» Try it
Using the records that appear below, write out exactly the lines from the one with "Instruction: Click the 霍邱县 label on the map" through the one with "Given: Open the hamburger メニュー icon", keeping both end lines.

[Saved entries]

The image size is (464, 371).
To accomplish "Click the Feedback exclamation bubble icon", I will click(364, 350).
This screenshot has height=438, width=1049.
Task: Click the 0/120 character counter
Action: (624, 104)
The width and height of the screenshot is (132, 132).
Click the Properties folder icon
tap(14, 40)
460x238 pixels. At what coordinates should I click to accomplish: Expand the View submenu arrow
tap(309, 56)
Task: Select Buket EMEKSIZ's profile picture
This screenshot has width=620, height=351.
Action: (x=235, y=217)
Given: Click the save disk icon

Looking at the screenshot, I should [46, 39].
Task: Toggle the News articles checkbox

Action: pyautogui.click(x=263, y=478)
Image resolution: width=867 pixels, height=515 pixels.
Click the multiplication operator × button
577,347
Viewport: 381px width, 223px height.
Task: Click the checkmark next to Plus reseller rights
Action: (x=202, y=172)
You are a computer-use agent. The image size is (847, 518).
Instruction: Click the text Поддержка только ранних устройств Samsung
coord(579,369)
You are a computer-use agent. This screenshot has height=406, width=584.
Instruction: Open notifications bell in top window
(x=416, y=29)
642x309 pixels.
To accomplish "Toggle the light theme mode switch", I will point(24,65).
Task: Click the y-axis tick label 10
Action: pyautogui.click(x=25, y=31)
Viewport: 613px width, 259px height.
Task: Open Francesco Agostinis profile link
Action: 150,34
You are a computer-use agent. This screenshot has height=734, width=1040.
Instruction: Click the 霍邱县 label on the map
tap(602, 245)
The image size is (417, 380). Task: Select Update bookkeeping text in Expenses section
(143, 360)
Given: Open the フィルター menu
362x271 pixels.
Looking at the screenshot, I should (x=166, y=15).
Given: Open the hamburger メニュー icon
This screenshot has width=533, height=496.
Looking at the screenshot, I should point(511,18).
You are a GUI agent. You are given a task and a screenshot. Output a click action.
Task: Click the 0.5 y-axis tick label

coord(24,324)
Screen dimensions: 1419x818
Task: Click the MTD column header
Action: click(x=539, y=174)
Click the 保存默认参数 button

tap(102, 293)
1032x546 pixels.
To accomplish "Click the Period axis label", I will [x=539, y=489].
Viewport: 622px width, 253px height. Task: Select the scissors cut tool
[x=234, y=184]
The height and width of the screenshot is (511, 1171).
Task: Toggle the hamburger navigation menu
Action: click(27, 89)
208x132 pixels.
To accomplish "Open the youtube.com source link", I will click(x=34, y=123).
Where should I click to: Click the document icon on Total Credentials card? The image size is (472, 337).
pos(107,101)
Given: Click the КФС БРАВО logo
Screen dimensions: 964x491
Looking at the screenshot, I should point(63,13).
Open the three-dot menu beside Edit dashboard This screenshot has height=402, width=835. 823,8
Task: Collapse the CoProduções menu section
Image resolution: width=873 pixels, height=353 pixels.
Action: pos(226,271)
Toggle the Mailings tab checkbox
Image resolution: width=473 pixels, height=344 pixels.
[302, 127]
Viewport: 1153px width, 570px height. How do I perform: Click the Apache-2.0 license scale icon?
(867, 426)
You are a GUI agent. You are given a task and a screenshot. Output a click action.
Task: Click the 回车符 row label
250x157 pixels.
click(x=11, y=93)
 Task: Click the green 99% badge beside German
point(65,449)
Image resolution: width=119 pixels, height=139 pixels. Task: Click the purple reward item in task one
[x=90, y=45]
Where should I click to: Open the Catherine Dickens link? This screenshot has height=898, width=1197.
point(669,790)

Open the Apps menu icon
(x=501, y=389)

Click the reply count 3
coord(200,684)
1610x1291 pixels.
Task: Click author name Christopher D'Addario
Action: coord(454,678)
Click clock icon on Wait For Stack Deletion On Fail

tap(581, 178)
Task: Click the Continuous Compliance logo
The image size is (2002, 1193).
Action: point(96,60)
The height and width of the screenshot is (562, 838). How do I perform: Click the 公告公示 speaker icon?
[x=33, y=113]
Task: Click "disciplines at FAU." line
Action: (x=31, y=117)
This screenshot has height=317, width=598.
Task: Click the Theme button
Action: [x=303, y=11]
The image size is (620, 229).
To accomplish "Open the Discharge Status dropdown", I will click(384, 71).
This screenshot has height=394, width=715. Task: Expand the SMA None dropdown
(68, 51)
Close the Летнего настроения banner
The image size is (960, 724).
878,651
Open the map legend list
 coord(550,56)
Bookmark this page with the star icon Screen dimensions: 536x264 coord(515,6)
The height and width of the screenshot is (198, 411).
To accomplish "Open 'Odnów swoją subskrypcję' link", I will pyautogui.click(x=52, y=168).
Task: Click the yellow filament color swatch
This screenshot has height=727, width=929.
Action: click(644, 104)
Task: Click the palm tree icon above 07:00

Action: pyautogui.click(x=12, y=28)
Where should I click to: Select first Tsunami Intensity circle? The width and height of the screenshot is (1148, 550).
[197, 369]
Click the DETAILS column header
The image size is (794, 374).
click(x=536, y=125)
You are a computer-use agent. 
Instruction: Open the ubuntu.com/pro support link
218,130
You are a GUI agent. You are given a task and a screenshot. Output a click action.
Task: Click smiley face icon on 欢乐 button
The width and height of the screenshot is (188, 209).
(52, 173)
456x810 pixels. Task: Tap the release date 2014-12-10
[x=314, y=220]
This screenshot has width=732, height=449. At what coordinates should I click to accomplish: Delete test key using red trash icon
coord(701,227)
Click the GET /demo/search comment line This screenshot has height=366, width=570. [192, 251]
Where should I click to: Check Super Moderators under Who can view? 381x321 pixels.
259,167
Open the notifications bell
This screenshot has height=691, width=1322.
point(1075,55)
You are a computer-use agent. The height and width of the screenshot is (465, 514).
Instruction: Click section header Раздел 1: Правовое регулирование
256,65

» Response
Instruction: Click the 霍邱县 label on the map
tap(602, 245)
The image size is (417, 380). Task: Select Update bookkeeping text in Expenses section
(143, 360)
Given: Open the フィルター menu
362x271 pixels.
Looking at the screenshot, I should (x=166, y=15).
Given: Open the hamburger メニュー icon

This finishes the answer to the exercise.